RTB (Suspected TB) Room

Baixa (Hospitalized, ie Gen Med) Room


He went through some info about how BPC runs, and explained about East Timorese culture, eg dressing conservatively and being very careful re: sexual topics. I also had a chat with Dr. Dan and the Clinic Manager Ms. Fiona Oakes who both welcomed me to BPC and provided further information about its operation. There were at the time 2 medical and 2 pre-medical students who were doing their elective here, along with a British junior doctor and 2 Italian infectious diseases Specialists.
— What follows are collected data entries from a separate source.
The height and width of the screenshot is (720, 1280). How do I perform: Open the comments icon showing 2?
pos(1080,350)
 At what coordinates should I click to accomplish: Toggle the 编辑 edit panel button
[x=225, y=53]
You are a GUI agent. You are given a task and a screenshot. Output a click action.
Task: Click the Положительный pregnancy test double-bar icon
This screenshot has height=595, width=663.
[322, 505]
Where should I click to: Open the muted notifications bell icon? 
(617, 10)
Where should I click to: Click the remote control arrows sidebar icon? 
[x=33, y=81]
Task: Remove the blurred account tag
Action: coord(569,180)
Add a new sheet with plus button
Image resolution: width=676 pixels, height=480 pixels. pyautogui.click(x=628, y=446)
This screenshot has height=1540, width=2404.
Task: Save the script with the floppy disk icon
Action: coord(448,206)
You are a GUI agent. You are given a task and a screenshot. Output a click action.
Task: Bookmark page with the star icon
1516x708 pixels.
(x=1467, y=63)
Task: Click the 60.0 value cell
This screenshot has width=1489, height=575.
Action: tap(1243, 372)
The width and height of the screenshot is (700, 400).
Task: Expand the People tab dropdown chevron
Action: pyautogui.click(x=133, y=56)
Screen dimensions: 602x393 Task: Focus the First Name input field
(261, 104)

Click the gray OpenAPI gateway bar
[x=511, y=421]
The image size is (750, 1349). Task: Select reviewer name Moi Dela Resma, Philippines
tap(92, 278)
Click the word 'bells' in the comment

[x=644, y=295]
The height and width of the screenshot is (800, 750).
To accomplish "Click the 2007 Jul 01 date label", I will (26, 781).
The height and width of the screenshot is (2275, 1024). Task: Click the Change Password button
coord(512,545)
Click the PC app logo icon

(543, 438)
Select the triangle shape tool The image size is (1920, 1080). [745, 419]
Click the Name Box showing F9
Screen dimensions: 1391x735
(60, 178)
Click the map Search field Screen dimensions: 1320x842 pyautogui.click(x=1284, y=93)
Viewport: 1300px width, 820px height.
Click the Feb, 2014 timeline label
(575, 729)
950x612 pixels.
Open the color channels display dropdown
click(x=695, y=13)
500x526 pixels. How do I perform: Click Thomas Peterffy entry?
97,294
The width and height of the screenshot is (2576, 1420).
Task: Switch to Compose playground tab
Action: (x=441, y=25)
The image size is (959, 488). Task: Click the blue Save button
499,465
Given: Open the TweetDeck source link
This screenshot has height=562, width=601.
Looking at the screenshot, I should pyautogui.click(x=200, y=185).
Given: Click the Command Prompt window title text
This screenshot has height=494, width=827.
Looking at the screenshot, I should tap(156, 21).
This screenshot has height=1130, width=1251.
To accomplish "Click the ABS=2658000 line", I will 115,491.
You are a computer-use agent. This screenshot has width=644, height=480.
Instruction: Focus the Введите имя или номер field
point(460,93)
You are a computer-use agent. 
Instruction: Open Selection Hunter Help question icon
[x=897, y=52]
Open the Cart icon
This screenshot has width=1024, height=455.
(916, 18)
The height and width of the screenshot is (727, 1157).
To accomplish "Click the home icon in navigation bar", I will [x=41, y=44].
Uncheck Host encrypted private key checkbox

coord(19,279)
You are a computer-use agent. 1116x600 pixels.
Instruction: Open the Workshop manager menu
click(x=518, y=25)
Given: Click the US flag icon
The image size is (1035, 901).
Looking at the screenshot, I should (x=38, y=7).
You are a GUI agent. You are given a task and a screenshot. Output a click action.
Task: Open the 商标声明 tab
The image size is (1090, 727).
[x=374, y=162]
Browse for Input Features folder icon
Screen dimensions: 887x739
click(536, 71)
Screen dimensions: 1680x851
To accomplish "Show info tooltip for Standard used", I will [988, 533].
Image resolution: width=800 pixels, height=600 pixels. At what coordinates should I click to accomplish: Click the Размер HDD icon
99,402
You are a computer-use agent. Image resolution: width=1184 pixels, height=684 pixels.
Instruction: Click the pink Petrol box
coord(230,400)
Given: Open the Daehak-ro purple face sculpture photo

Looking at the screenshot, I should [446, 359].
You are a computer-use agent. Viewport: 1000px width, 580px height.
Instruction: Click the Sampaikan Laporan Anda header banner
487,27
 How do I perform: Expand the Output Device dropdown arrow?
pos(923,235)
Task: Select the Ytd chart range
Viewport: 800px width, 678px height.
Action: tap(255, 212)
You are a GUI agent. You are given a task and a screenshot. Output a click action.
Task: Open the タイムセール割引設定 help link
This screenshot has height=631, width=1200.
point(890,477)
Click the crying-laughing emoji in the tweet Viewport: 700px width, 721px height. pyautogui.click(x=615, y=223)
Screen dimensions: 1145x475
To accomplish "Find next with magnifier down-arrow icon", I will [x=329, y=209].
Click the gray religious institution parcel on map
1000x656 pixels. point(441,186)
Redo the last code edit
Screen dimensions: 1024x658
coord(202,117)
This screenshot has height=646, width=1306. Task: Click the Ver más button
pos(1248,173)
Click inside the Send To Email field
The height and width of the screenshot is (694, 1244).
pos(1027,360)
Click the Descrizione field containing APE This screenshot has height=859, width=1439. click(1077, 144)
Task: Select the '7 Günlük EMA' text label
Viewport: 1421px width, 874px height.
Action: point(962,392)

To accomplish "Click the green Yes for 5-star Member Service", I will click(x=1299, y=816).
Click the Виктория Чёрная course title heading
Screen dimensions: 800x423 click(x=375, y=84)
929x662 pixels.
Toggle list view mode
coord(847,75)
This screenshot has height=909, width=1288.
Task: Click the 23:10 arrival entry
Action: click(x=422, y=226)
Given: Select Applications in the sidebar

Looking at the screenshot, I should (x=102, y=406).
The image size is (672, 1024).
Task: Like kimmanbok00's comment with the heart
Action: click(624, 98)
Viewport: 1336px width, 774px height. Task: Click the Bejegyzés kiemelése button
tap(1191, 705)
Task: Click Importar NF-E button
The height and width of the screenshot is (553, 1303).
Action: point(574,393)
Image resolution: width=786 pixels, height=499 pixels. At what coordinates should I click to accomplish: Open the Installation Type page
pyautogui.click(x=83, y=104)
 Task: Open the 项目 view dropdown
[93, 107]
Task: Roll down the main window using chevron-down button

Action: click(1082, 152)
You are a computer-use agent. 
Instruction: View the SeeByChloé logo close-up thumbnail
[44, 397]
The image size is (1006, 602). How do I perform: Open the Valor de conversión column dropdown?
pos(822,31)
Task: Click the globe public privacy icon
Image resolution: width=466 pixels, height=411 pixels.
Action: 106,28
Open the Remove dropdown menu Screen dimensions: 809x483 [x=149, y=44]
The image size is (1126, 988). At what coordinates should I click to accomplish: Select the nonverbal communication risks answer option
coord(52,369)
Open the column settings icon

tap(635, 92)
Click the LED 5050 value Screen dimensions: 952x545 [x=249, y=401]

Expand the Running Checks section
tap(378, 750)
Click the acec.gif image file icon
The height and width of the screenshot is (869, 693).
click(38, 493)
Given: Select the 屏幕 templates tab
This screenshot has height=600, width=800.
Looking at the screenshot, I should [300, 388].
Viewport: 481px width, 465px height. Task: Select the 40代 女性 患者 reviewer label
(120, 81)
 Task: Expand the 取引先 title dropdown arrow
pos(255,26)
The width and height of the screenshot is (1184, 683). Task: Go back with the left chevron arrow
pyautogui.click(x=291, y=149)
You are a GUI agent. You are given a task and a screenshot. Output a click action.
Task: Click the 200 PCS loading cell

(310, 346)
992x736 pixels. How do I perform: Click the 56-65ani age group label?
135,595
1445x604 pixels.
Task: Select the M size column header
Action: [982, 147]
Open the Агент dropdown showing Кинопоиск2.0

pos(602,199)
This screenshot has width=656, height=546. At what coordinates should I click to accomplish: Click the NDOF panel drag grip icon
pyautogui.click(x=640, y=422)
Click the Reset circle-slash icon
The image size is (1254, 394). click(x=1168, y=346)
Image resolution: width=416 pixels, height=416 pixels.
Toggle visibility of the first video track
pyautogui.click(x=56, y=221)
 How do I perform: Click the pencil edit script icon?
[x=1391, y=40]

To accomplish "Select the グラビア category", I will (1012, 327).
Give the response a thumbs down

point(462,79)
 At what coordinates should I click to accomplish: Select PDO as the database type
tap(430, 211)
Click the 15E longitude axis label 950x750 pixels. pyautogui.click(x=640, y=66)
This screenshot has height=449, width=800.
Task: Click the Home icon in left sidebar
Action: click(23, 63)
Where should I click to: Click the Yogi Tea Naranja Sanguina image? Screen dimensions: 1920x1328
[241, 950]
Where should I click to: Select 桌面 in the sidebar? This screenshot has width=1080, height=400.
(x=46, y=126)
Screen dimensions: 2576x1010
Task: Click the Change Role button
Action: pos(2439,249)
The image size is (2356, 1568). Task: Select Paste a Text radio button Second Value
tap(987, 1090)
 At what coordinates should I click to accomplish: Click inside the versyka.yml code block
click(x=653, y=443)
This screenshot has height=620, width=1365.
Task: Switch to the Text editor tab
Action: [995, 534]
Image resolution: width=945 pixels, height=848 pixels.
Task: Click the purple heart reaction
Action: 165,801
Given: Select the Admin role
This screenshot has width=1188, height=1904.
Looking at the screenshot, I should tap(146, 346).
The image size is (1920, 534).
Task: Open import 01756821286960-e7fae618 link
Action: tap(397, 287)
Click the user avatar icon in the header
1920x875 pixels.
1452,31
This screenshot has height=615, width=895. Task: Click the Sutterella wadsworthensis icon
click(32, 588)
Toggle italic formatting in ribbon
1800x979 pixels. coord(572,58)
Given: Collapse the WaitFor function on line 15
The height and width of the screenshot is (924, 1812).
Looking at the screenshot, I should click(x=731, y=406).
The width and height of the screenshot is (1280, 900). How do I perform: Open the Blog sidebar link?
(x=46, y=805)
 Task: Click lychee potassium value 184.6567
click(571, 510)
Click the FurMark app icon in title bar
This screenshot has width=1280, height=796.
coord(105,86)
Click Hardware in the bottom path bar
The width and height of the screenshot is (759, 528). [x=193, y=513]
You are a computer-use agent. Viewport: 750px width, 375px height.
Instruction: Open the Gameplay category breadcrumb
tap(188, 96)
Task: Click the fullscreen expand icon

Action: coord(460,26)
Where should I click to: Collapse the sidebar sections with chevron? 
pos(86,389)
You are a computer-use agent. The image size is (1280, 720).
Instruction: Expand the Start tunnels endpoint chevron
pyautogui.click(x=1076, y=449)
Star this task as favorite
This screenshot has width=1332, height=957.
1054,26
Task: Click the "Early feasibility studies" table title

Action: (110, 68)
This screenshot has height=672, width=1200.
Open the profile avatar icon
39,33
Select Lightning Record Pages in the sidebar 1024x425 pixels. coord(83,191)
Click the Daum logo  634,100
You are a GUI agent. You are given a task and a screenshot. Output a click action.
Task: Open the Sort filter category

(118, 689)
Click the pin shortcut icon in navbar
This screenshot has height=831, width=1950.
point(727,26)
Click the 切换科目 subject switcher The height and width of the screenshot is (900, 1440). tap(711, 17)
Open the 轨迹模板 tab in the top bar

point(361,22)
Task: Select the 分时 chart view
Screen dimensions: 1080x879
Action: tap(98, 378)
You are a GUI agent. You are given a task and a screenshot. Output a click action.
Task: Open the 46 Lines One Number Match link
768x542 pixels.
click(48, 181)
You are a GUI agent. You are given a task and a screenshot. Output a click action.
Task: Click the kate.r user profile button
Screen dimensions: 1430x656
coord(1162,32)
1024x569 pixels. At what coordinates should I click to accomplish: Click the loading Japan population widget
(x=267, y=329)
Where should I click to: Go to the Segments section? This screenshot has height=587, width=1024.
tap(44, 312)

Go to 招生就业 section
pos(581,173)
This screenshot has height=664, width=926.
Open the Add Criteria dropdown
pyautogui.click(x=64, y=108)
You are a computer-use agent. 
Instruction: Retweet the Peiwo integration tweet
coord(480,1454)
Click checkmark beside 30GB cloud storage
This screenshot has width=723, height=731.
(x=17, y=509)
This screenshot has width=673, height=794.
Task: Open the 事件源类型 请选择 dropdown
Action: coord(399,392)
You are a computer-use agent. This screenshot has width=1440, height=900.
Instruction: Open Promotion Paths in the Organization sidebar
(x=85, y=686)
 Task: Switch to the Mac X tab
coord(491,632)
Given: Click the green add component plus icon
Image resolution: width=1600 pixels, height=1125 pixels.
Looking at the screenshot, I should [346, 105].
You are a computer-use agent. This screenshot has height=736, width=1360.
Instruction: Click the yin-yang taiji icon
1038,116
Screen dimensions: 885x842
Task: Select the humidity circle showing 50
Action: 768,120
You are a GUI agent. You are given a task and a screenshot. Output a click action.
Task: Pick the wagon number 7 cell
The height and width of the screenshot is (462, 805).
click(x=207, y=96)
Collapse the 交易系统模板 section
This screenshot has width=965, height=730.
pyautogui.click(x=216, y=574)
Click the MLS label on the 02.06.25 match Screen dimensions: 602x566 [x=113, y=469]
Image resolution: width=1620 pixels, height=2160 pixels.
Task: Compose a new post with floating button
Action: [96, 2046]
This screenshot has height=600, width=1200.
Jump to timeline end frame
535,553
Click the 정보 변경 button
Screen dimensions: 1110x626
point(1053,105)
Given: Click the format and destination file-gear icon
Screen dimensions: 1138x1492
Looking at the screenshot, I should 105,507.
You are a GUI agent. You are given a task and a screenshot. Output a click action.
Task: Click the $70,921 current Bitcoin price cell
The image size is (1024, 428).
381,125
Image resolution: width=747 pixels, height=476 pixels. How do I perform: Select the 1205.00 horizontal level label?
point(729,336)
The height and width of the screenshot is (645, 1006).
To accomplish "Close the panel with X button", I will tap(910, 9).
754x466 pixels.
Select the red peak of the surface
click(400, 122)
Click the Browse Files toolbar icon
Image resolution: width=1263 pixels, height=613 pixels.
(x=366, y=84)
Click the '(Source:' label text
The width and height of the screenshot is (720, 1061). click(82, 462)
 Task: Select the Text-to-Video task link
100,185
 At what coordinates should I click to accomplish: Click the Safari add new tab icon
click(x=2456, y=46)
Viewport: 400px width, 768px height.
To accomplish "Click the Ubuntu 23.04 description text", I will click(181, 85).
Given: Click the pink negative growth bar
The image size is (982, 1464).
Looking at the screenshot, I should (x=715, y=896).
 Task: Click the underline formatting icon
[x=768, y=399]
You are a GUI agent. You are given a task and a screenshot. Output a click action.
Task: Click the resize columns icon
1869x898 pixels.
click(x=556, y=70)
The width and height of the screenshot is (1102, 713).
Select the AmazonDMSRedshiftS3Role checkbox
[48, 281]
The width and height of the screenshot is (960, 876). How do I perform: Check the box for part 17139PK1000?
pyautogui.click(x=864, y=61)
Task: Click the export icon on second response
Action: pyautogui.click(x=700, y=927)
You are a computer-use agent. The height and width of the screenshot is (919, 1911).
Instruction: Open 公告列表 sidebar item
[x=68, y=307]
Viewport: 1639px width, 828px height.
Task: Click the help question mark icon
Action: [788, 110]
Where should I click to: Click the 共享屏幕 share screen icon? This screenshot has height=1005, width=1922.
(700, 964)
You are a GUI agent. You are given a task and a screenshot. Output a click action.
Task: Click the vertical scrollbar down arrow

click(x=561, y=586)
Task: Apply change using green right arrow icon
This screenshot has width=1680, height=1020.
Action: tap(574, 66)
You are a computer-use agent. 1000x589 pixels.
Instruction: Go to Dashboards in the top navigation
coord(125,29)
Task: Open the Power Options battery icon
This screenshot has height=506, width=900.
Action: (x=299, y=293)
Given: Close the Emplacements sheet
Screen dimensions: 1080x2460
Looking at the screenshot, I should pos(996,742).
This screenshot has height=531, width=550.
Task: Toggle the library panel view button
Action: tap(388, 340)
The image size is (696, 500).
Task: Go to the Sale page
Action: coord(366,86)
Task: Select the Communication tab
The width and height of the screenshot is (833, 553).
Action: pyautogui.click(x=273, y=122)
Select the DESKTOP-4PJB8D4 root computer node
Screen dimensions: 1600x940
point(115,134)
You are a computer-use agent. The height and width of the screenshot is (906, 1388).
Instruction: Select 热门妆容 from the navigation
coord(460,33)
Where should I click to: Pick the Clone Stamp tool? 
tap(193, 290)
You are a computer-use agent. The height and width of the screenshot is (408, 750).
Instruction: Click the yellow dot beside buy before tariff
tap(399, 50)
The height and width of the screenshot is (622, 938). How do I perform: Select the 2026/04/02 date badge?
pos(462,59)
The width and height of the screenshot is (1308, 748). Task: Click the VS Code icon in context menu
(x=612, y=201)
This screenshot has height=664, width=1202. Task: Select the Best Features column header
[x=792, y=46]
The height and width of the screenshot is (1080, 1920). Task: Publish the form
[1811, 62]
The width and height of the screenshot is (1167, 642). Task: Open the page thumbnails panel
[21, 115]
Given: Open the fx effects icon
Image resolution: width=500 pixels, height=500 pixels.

The next morning, I joined in on the morning ward rounds and watched Dr. Dan Murphy ask patients how they were going and providing medical advice. I could only understand some of his speech, but it was clear that he avoided using jargon to facilitate their comprehension. I was interested in the factoids that he gave us about how the medical conditions were managed and investigated for given the limited resources.

The wards looked quite primitive, with no curtains to separate the patients for privacy. Everyone could hear what the Doctors and medical students were saying. If a sensitive exam (Breast/Pelvic/Prostate) needed to be done, the patient would have to be escorted to an empty room, which was troublesome for those with mobility problems (especially the ones who already had a stroke).

The sink outside Baixa Room.

There were no sinks or toilets in the wards either, so if you didn't have alcohol gel, you'd had to get out of the building and wash your hands at the sink just outside the “Baixa” ward. There was a shortage of anticoagulants for DVT prophylaxis, so it was rationed out, and most bed-ridden patients were rotated hourly by nurses.